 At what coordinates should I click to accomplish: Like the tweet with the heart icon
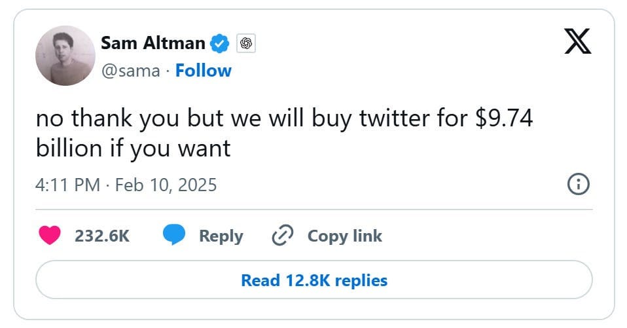(x=50, y=236)

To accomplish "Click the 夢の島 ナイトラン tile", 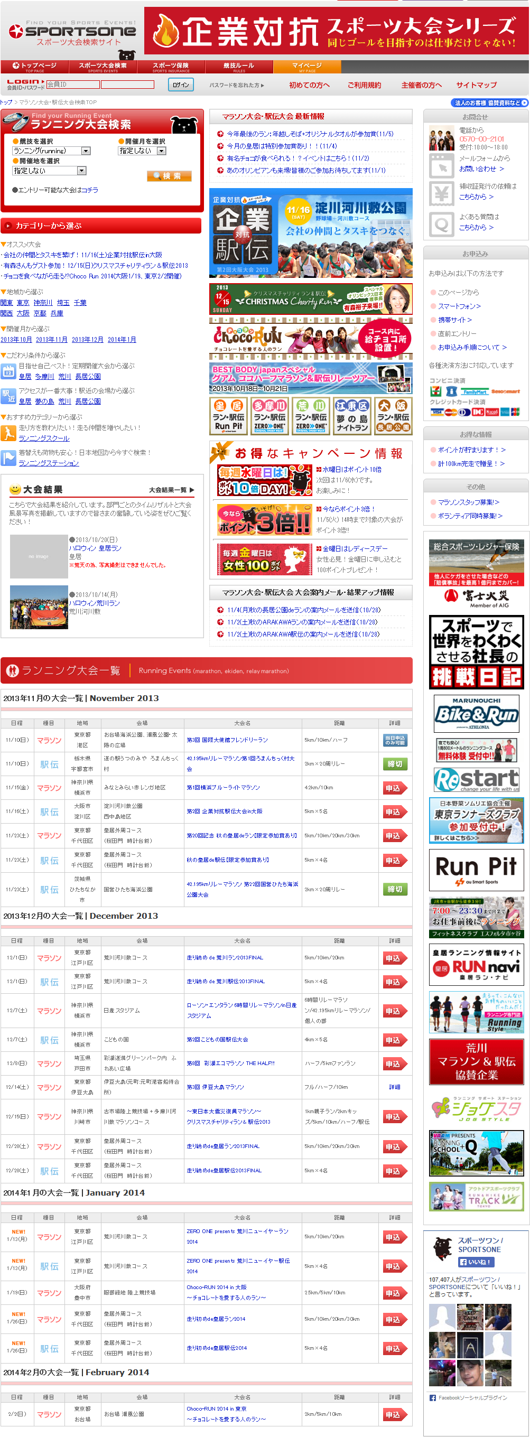I will pos(352,416).
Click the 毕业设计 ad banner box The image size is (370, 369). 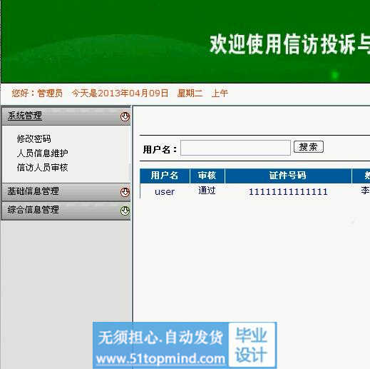(x=252, y=345)
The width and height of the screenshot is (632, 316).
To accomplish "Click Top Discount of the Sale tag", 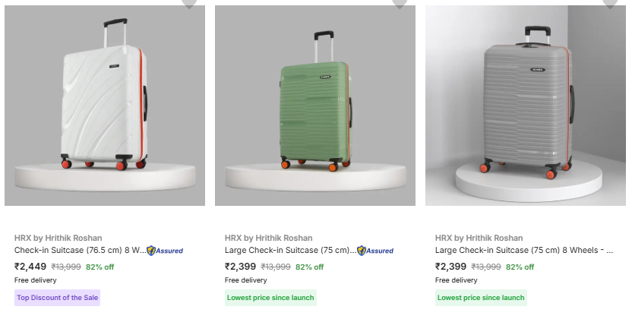I will tap(57, 298).
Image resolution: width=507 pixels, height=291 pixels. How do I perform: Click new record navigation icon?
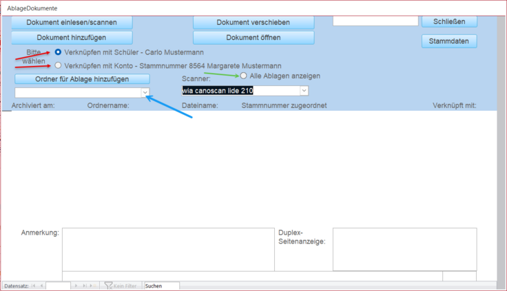point(94,285)
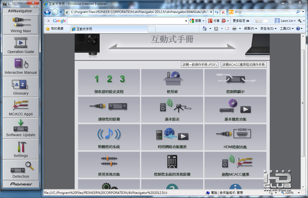The image size is (308, 198).
Task: Run receiver Detection with magnifier icon
Action: pyautogui.click(x=21, y=170)
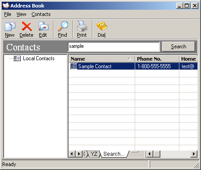
Task: Open the File menu
Action: pyautogui.click(x=8, y=14)
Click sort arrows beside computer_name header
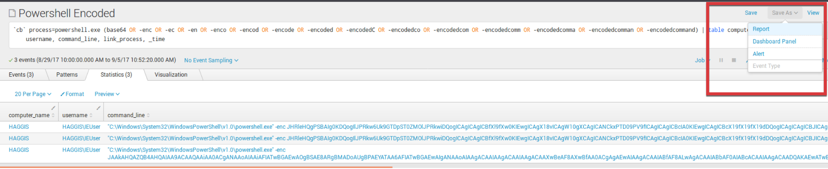Image resolution: width=828 pixels, height=169 pixels. tap(53, 115)
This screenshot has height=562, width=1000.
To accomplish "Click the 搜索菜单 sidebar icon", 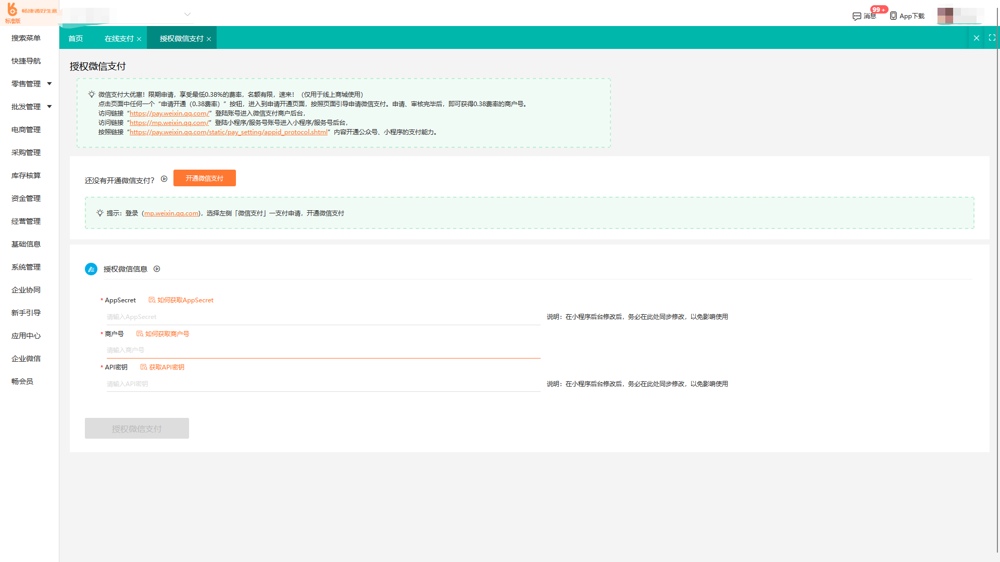I will 26,38.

++++++++

- [About this exercise] All lines of the listing holding the string "screenshot" must be returned, copied as they stand.

- [Output for this exercise]
The width and height of the screenshot is (632, 316).
This screenshot has height=562, width=1000.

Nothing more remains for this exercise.